_DATA TO USE_.

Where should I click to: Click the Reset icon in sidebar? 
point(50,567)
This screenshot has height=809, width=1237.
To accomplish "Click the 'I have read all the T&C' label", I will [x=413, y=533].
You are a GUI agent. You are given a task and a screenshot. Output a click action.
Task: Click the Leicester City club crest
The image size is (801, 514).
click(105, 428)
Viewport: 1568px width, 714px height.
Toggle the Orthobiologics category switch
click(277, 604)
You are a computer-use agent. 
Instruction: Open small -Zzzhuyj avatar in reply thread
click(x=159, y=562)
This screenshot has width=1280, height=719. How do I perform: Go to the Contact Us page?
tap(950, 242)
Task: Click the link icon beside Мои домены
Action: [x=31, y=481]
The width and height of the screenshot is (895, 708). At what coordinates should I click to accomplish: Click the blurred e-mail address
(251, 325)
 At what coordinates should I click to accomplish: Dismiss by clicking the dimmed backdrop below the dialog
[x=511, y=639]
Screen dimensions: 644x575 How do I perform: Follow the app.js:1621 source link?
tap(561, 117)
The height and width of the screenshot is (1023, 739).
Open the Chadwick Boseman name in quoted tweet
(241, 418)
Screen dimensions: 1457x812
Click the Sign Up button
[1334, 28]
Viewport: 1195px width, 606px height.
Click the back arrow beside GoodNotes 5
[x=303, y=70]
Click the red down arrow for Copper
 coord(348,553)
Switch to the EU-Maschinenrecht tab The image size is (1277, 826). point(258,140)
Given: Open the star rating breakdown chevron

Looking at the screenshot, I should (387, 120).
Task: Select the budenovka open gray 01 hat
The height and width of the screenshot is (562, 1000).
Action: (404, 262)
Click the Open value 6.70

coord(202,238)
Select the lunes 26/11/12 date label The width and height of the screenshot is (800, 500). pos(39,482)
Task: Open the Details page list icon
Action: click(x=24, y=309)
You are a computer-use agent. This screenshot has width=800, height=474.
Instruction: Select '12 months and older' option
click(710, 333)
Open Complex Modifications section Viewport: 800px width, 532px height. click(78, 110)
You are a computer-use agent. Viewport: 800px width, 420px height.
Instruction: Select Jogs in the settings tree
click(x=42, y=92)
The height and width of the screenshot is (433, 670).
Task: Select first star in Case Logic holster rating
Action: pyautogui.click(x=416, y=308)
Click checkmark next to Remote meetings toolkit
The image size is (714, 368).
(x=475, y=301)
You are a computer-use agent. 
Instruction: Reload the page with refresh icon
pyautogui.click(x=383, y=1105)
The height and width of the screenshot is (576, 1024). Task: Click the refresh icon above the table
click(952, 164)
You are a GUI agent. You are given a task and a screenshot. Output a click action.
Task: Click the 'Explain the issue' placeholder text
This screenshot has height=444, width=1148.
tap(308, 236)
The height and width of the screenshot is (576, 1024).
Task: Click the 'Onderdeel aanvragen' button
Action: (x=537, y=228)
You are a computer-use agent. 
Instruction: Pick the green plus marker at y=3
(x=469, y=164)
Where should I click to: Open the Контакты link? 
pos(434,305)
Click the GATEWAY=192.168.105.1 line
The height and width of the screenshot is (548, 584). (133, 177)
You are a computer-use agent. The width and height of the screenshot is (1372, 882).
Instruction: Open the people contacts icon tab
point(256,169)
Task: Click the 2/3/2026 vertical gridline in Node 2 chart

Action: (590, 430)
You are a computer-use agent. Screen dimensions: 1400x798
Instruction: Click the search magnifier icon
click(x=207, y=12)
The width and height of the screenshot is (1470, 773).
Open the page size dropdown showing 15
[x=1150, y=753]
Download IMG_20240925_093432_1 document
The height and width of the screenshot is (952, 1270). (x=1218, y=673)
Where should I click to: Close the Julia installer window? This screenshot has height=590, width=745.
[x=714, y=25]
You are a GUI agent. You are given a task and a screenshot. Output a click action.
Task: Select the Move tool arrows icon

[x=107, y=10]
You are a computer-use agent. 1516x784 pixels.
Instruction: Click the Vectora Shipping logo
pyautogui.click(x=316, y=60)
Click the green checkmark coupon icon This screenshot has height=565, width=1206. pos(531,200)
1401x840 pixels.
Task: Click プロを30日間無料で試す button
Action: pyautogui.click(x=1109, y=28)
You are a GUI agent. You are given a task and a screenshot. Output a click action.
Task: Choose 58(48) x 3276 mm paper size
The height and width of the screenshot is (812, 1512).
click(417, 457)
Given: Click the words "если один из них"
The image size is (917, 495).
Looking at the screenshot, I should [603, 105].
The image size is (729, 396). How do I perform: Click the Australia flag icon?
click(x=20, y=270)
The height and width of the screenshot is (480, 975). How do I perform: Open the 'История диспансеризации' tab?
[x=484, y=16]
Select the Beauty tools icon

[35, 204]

_INSTRUCTIONS TO FOLLOW_.
What must be returned is the line with "You are a computer-use agent. Screen" plus every line after it to the end of the entries, exactly as they appear.

_SOLUTION TO THIS TASK_.
You are a computer-use agent. Screen dimensions: 1400x798
Instruction: Click the search magnifier icon
click(x=207, y=12)
The width and height of the screenshot is (1470, 773).
Open the page size dropdown showing 15
[x=1150, y=753]
Download IMG_20240925_093432_1 document
The height and width of the screenshot is (952, 1270). (x=1218, y=673)
Where should I click to: Close the Julia installer window? This screenshot has height=590, width=745.
[x=714, y=25]
You are a GUI agent. You are given a task and a screenshot. Output a click action.
Task: Select the Move tool arrows icon

[x=107, y=10]
You are a computer-use agent. 1516x784 pixels.
Instruction: Click the Vectora Shipping logo
pyautogui.click(x=316, y=60)
Click the green checkmark coupon icon This screenshot has height=565, width=1206. pos(531,200)
1401x840 pixels.
Task: Click プロを30日間無料で試す button
Action: pyautogui.click(x=1109, y=28)
You are a GUI agent. You are given a task and a screenshot. Output a click action.
Task: Choose 58(48) x 3276 mm paper size
The height and width of the screenshot is (812, 1512).
click(417, 457)
Given: Click the words "если один из них"
The image size is (917, 495).
Looking at the screenshot, I should [603, 105].
The image size is (729, 396). How do I perform: Click the Australia flag icon?
click(x=20, y=270)
The height and width of the screenshot is (480, 975). How do I perform: Open the 'История диспансеризации' tab?
[x=484, y=16]
Select the Beauty tools icon

[35, 204]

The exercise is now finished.